I piccoli corpi, le grandi ferite invisibili
Nelle fasce più giovani, il rischio si impenna. Un neonato sottoposto a una Tac ha dieci volte più probabilità di sviluppare un tumore rispetto a un adulto. I danni si annidano nel tempo e colpiscono con lentezza chirurgica: polmoni, tiroide, vescica, tessuti mammari. Le cellule, una volta colpite, potrebbero imboccare la strada sbagliata.
Rebecca Smith-Bindman, radiologa dell’UCSF, non usa mezzi termini: “Le Tac vengono usate con leggerezza. Se non regoliamo questa pratica, pagheremo un prezzo altissimo in futuro.”
- Oltre 93 milioni di Tac eseguite ogni anno solo negli USA
- Circa 100.000 tumori stimati come effetto collaterale
- Rischio massimo nei bambini piccoli, specie con esami alla testa
- Fascia d’età più esposta tra i 50 e i 59 anni
- Tumori più frequenti: polmoni, colon, seno, vescica, leucemia
Diagnosi inutili e dosi fuori controllo
Negli ultimi quindici anni, l’uso delle Tac è esploso: +30% dal 2007. Ma l’analisi rivela una verità scomoda: molte scansioni non erano necessarie.

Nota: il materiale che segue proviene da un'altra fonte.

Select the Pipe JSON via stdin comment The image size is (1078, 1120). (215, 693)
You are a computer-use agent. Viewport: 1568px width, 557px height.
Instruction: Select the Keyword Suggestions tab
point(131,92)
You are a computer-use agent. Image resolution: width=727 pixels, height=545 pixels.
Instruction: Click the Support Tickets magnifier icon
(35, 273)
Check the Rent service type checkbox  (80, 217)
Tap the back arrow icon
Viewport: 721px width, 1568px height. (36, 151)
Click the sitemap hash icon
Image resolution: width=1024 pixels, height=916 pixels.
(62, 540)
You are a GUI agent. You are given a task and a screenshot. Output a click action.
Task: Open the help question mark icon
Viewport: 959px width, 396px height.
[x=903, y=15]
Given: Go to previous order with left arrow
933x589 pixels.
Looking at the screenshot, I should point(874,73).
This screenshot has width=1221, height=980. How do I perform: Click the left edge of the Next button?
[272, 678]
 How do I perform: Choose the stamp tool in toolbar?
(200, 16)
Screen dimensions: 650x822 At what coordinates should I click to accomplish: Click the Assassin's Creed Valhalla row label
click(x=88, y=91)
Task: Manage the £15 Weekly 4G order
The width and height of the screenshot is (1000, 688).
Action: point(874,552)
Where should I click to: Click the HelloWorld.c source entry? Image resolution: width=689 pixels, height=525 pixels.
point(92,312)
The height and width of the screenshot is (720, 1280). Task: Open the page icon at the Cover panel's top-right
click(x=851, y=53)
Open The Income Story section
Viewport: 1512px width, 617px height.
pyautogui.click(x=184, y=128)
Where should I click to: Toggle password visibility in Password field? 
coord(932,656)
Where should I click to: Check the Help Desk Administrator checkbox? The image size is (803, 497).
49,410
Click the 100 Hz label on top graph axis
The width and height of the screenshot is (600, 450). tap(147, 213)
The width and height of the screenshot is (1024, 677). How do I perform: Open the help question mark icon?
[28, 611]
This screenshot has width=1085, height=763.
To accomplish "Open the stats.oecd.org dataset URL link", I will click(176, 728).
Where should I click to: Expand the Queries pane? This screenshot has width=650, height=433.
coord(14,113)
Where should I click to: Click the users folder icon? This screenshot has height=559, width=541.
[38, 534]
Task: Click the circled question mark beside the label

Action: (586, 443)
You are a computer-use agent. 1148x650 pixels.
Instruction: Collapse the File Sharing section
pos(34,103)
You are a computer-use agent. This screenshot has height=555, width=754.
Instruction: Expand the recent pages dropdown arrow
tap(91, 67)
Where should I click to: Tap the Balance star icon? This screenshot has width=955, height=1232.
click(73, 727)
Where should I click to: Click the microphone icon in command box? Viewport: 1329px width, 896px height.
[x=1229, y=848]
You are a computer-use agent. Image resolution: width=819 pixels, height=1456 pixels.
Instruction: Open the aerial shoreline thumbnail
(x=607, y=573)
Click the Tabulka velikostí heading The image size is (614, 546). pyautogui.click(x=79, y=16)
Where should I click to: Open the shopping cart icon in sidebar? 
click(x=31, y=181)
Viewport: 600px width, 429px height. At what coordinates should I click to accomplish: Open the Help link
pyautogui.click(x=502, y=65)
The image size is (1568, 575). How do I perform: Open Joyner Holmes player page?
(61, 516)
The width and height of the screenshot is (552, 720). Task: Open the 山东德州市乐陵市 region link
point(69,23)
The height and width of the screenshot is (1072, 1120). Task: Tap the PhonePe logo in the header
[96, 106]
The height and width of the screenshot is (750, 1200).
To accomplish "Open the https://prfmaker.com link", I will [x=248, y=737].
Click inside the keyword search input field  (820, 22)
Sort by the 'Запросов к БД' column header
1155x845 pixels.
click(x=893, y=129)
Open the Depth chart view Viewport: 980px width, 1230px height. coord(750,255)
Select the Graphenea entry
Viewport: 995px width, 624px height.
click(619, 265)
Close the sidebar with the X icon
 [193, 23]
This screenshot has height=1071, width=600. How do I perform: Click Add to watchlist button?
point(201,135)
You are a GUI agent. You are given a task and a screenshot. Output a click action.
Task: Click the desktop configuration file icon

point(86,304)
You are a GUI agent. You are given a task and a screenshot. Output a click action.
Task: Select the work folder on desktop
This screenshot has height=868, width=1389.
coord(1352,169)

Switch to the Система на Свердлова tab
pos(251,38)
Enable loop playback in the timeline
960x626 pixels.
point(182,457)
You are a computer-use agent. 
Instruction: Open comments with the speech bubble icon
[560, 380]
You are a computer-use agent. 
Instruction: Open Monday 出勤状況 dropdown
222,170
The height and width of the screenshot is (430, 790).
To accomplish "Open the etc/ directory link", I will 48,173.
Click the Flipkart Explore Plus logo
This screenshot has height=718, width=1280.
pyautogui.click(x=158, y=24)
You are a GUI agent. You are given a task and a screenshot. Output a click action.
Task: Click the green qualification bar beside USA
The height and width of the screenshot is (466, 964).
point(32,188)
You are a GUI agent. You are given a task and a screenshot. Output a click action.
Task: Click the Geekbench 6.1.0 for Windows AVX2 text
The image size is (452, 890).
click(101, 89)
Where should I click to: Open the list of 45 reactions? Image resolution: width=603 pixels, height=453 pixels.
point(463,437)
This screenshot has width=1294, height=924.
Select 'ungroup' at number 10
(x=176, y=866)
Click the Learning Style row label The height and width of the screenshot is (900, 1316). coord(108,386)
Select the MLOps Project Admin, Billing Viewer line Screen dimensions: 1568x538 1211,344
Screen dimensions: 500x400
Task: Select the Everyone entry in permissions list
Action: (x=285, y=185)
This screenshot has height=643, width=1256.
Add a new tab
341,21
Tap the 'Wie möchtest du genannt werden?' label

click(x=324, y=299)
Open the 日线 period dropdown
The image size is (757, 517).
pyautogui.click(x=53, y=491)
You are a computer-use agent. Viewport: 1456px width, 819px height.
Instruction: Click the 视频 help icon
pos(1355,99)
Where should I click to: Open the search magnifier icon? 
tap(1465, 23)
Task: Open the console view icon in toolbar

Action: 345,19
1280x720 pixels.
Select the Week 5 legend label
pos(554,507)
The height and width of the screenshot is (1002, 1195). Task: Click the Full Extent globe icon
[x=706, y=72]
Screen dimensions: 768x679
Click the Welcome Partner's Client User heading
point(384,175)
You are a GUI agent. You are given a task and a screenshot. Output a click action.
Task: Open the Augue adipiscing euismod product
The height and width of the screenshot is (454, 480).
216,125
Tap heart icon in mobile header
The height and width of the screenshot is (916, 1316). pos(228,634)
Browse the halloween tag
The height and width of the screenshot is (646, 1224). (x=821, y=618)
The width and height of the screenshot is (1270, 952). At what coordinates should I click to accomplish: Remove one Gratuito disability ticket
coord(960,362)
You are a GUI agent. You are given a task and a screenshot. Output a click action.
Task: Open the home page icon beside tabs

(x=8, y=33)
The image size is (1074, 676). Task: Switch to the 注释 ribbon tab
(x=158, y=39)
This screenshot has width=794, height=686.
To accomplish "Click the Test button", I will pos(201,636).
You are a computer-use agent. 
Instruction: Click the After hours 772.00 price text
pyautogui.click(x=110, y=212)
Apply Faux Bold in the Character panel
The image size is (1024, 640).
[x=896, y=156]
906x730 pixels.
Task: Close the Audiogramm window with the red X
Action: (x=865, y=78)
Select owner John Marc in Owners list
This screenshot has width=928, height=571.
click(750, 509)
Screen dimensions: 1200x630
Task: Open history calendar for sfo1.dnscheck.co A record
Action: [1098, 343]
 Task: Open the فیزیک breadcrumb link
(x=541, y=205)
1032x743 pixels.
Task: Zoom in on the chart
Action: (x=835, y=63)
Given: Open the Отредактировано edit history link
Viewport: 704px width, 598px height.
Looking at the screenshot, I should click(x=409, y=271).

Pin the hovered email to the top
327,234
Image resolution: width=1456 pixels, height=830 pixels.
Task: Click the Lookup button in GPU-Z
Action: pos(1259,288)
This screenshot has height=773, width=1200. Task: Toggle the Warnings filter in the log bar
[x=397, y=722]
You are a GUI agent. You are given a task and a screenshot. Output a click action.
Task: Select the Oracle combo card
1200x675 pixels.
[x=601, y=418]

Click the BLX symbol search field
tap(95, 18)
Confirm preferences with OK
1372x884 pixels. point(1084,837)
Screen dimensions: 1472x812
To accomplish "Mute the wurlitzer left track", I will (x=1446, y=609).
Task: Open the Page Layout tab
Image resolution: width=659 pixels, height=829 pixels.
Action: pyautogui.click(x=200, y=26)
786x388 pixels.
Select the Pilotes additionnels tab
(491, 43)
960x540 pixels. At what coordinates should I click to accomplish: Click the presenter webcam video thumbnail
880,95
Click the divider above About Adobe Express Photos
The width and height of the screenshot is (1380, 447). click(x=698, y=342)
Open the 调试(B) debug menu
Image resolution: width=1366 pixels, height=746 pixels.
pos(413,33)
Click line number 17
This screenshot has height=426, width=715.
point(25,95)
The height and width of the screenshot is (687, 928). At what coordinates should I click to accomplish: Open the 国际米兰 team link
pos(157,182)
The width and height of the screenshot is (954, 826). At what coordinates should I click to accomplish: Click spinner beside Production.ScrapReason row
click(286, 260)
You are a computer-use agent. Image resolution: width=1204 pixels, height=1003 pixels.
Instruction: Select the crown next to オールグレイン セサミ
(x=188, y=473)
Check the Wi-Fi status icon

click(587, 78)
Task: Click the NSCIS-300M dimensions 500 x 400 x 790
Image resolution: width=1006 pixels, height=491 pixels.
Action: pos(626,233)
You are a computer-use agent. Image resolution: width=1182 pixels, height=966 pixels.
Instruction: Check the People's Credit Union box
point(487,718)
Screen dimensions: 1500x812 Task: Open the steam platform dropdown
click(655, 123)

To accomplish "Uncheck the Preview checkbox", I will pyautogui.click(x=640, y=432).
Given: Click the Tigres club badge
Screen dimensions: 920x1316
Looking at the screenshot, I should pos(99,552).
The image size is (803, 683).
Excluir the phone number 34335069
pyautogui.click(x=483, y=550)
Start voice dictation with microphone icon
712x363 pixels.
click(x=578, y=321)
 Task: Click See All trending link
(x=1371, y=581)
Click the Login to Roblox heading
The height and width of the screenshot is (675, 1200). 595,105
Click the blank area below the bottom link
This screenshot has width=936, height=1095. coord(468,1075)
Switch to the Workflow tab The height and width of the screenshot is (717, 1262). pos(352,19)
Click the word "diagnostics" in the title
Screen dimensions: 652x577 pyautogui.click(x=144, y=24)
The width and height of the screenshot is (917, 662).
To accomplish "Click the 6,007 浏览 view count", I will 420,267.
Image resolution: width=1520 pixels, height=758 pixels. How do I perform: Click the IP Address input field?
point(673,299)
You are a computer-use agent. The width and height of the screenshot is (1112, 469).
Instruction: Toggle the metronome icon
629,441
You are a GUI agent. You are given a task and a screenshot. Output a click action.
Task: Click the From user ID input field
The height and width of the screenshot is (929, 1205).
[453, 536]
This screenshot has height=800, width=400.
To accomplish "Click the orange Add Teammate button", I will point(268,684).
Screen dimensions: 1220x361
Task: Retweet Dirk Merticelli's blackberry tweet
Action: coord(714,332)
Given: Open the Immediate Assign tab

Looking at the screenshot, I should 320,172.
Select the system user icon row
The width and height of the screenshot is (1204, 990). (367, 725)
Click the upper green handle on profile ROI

Mal di testa passeggeri, raffreddori trattabili, dolori senza causa certa… motivazioni fragili per una procedura così potente. Le dosi di radiazioni variano in modo selvaggio da ospedale a ospedale, da paziente a paziente.
Gli scienziati hanno escluso i pazienti deceduti entro un anno dall’esame, per concentrare l’attenzione su chi poteva sviluppare un tumore a distanza di tempo. Il picco d’uso si trova tra i 60 e i 69 anni, ma non mancano i neonati, con il loro 4,2% silenzioso e vulnerabile.
Malini Mahendra, coautrice dello studio, chiama in causa le famiglie: “Solo la consapevolezza può fermare la catena. Un medico informato è un medico più cauto.”
Una Tac può svelare un male. Ma può anche piantarne il seme, senza che nessuno se ne accorga. La domanda che resta è: quante ne servono davvero?